What Actually Happens When UV-C Light Hits Your Coil
Think of your evaporator coil like a car windshield on a humid morning. Moisture constantly condenses on its surface. But unlike your windshield, this coil sits in a dark, damp box that never sees sunlight. Over time, mold, bacteria, and biofilm build up on the coil fins — a slimy layer that restricts airflow and acts like an insulating blanket that reduces your system’s ability to cool or heat your air efficiently.
UV-C light at the 253.7nm wavelength disrupts the DNA of these microorganisms, preventing them from reproducing and eventually killing them. [Citation: 1] When a UV-C lamp is installed with direct line-of-sight to the evaporator coil and runs continuously (24/7), it creates a constant germicidal field that prevents biological growth from taking hold. [Citation: 2]
Over time, the existing biological layer dies, dries out, and is gradually washed away by condensate (the water that naturally drips off the coil during cooling cycles). This is why visible results take weeks, not hours — UV-C kills the organisms quickly, but the physical cleanup happens as the dead material decomposes and rinses away. [Citation: 3]
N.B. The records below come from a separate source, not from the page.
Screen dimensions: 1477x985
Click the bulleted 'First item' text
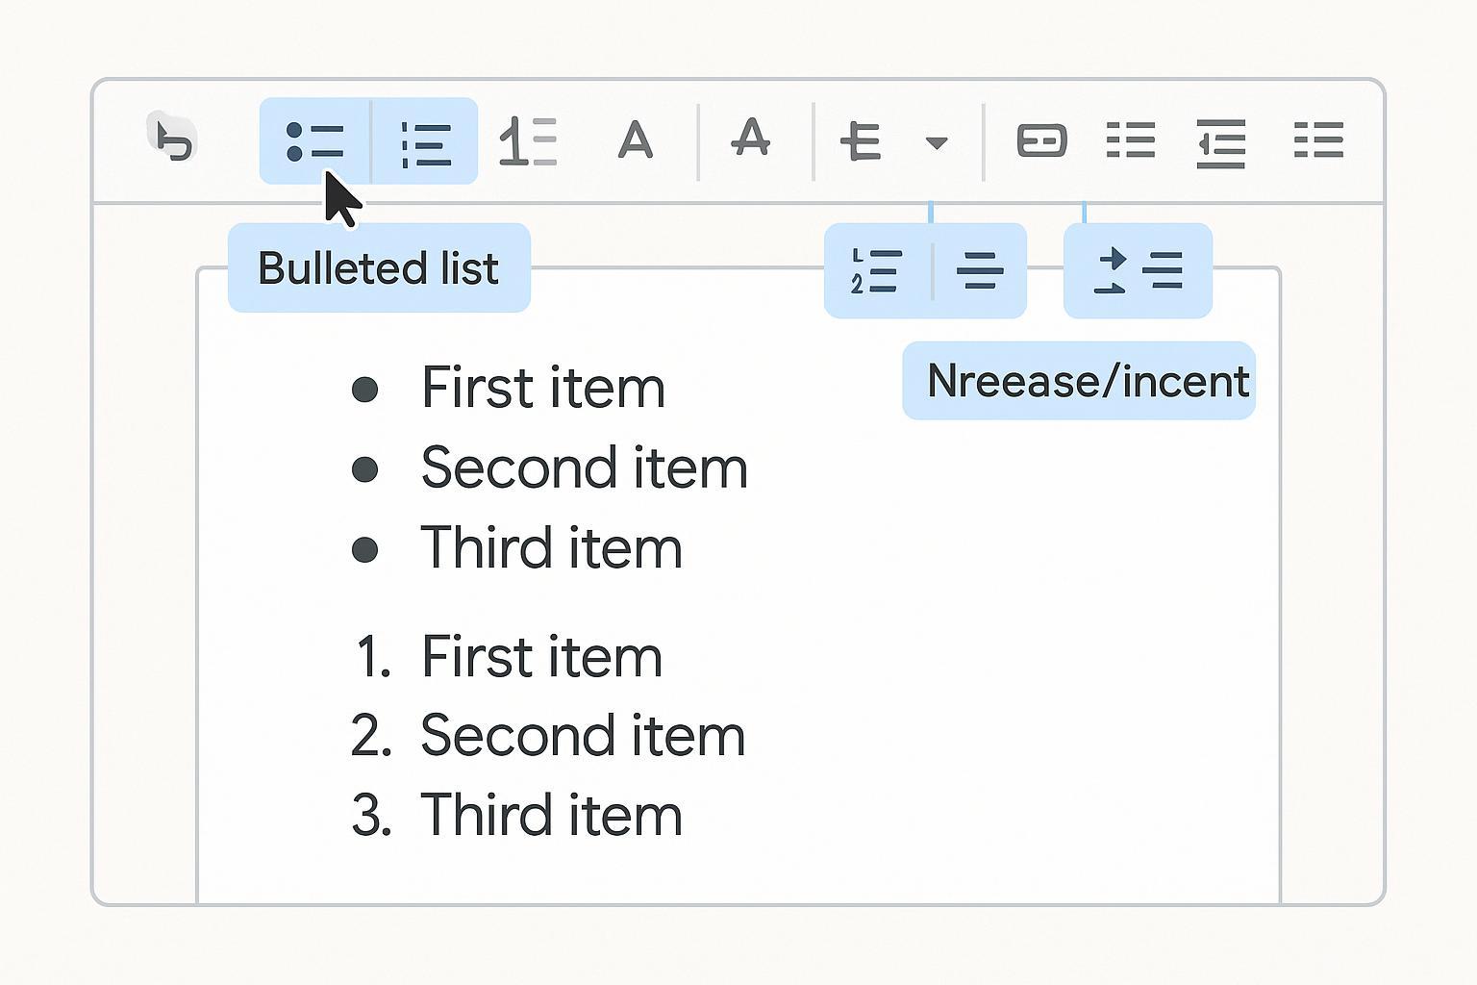click(542, 388)
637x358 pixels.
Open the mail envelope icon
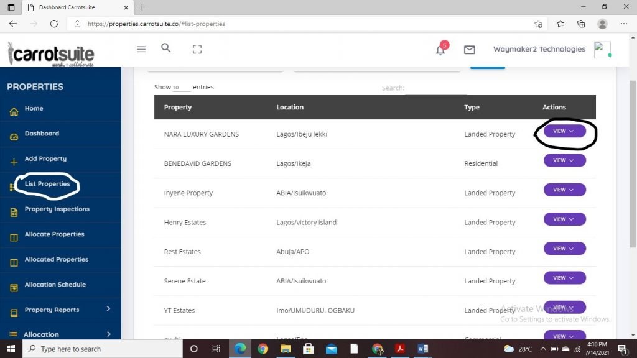[470, 50]
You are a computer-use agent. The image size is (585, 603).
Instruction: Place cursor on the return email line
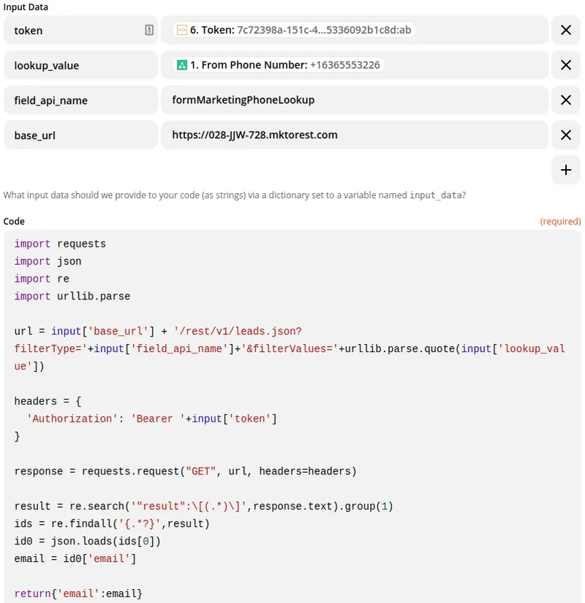coord(77,593)
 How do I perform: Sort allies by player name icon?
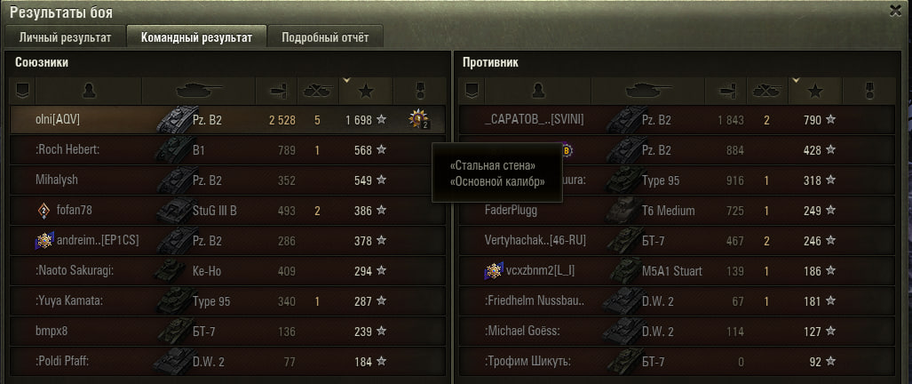pos(89,90)
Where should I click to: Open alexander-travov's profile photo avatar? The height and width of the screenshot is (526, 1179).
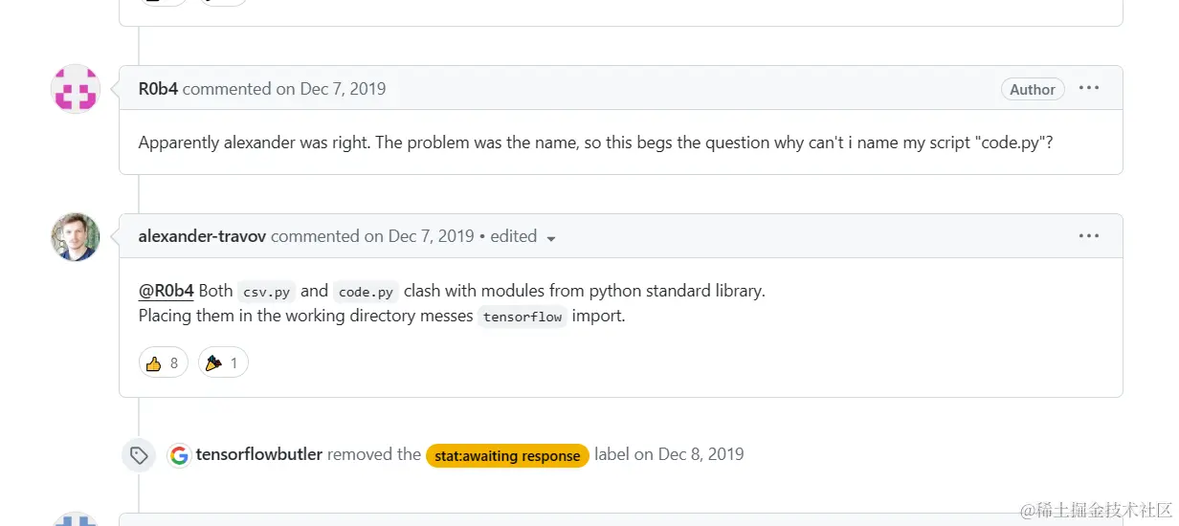click(x=76, y=237)
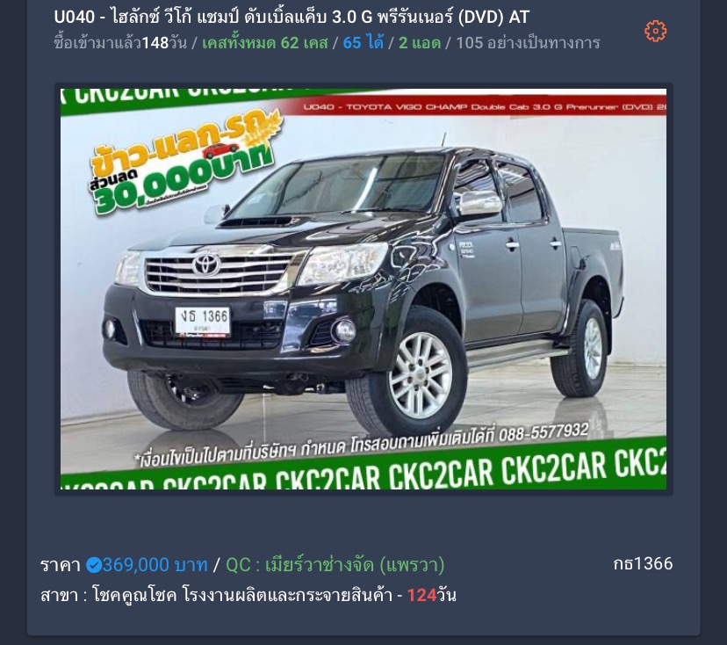
Task: Click the listing title U040 Vigo Champ
Action: pyautogui.click(x=292, y=18)
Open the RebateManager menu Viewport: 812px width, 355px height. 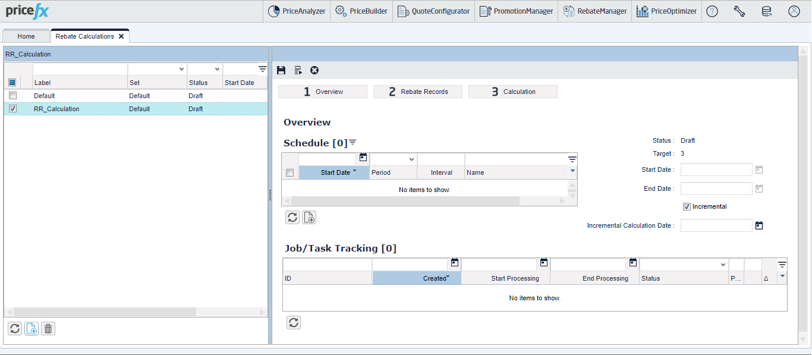[595, 11]
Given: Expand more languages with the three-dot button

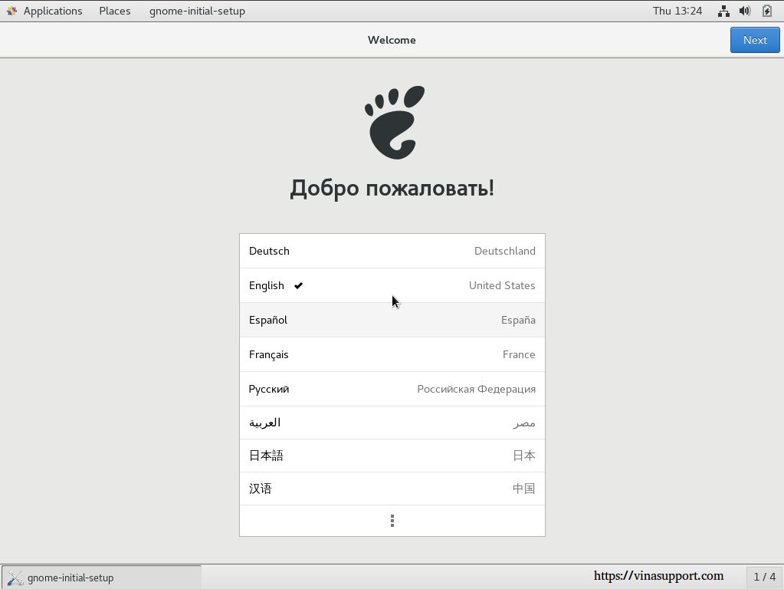Looking at the screenshot, I should [x=392, y=520].
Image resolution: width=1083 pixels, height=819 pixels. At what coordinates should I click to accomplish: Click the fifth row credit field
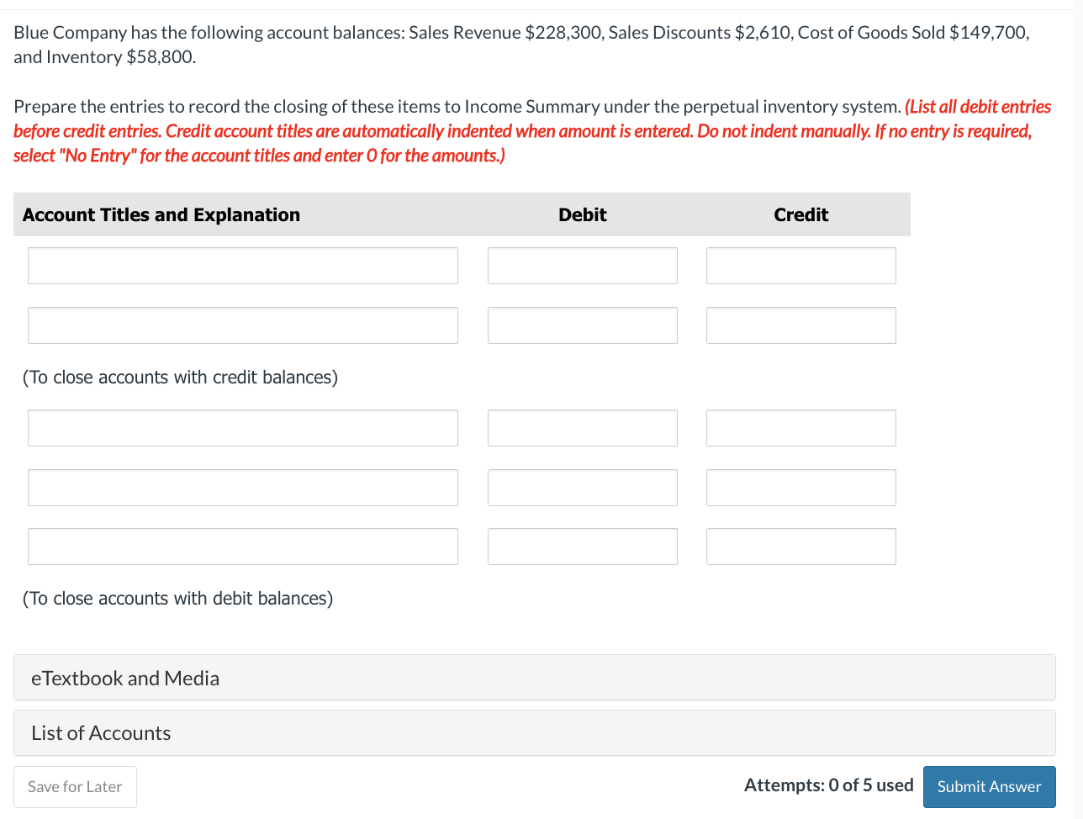[800, 546]
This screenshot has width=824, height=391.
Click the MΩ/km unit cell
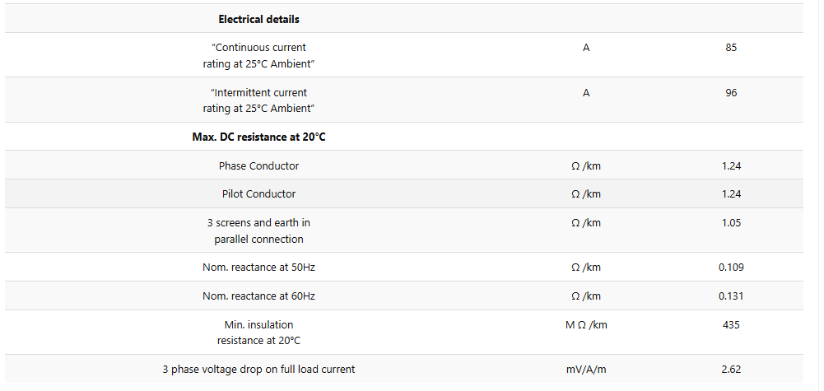586,325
💡 Key Concept: Killing vs. Cleaning — Why It Takes Time
UV-C can sterilize surface microorganisms within hours. [Citation: 4] But a visibly clean coil takes longer because the dead biofilm must physically break down and wash off. Think of it like this: killing weeds in your garden is fast, but the dead weeds still need to decompose before the garden looks clean. The same principle applies to your coil.